What is being asked. Convert the stretch of the records below, from the line containing "Image resolution: width=1047" through the end of the records, into a JSON list of strings with one string per line and blank lines omitted. Leave the pictures out of your answer.

Pixel coordinate grounding records:
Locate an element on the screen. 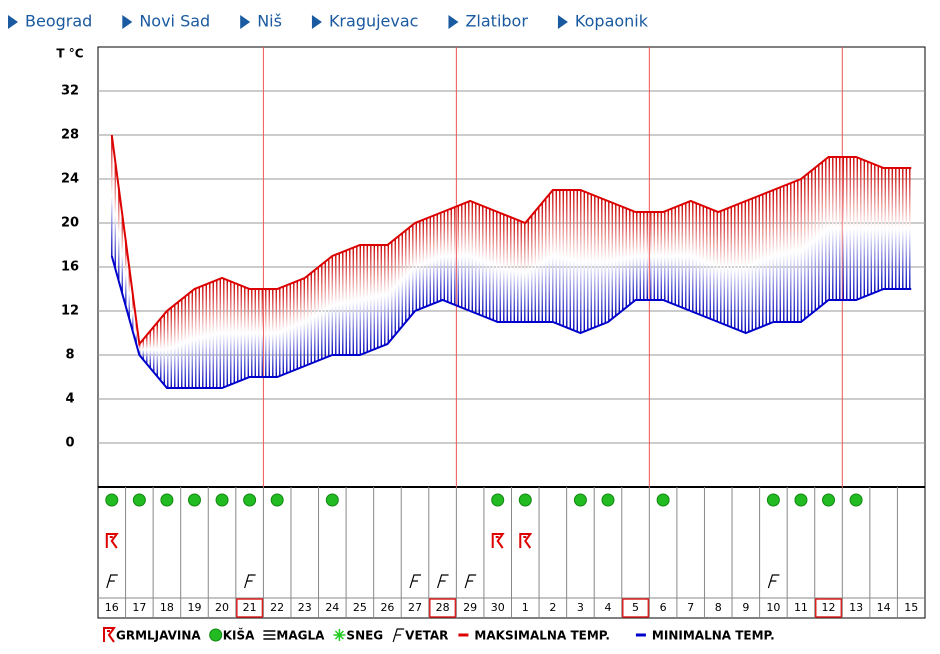 Image resolution: width=940 pixels, height=654 pixels. legend-label: KIŠA is located at coordinates (239, 636).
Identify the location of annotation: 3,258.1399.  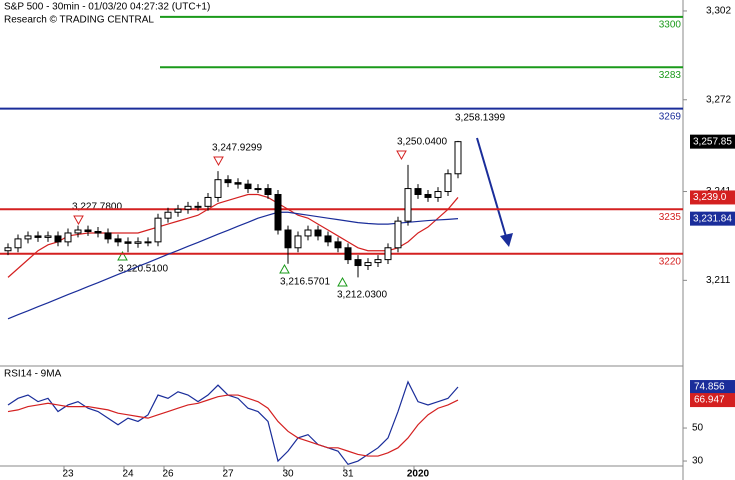
(480, 118).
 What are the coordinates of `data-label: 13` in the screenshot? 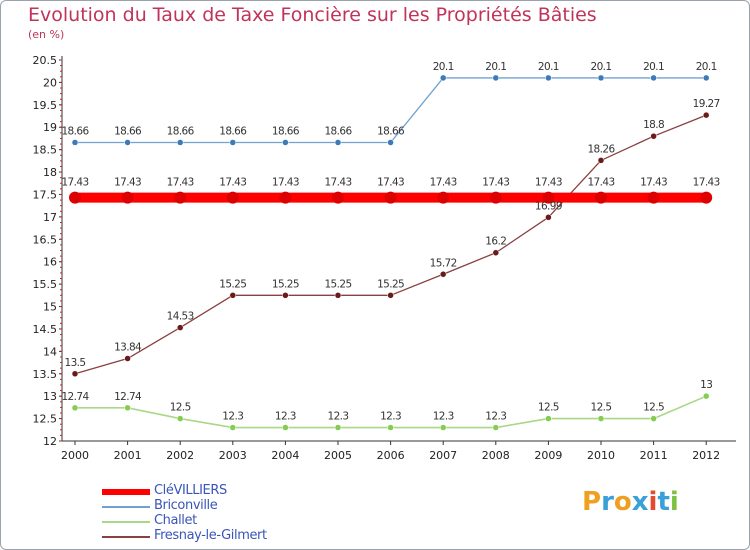 It's located at (706, 385).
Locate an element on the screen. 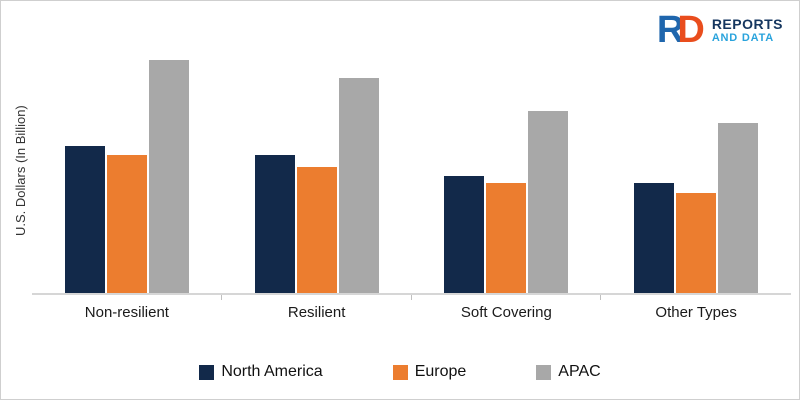 The height and width of the screenshot is (400, 800). bar-europe-non-resilient is located at coordinates (126, 224).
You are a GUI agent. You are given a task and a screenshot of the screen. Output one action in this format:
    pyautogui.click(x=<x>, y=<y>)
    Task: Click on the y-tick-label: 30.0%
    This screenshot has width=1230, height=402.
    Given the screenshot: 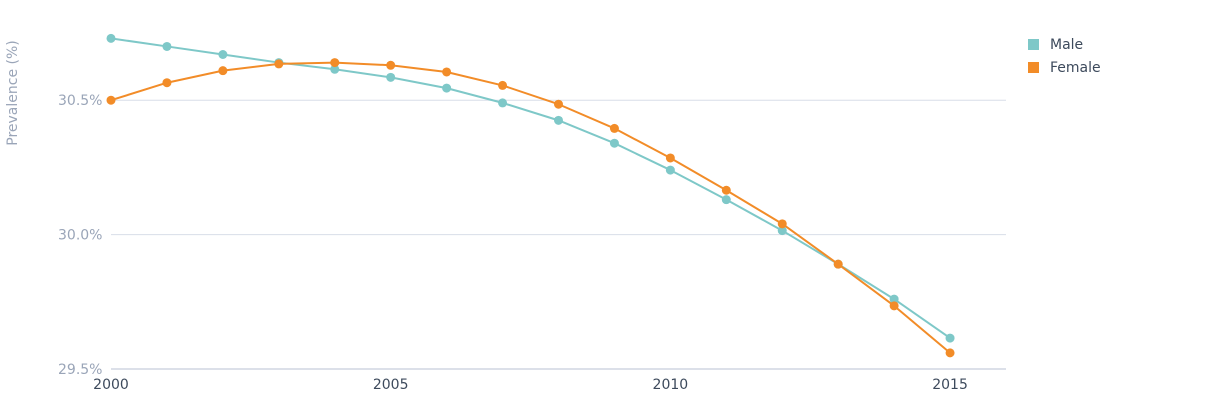 What is the action you would take?
    pyautogui.click(x=80, y=236)
    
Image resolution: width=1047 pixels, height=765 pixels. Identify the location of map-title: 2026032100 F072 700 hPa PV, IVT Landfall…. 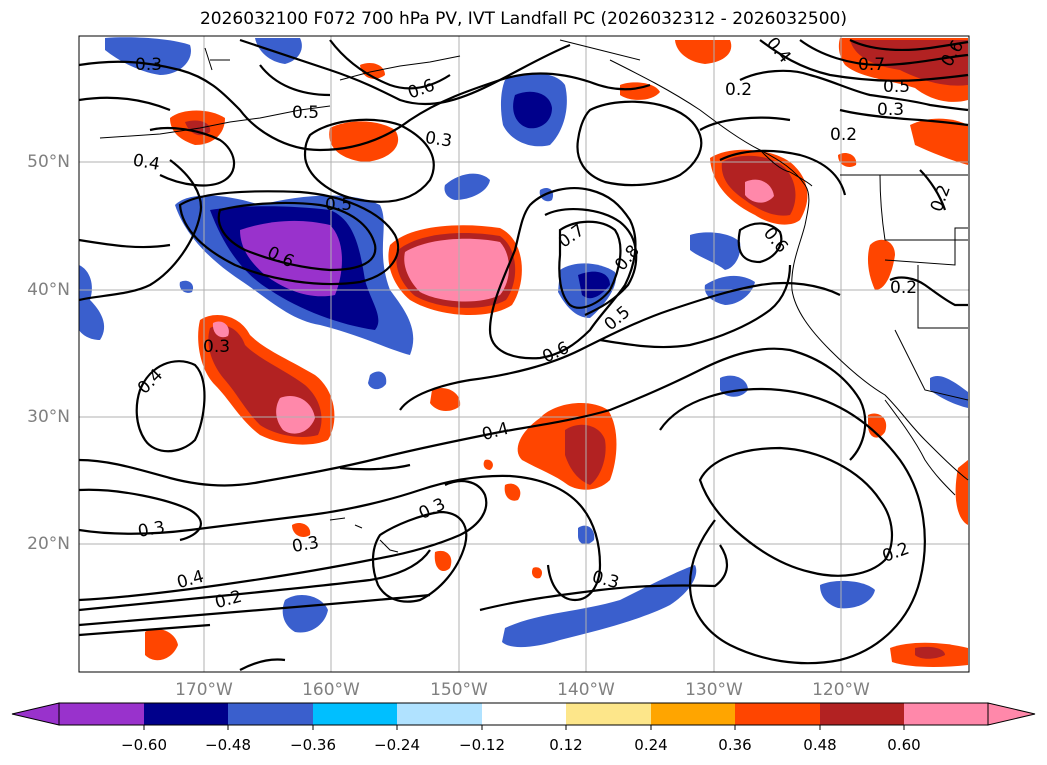
(523, 19).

Response box.
[
  "Image resolution: width=1047 pixels, height=765 pixels. Identify the location of map-title: 2026032100 F072 700 hPa PV, IVT Landfall…. ",
  "(523, 19)."
]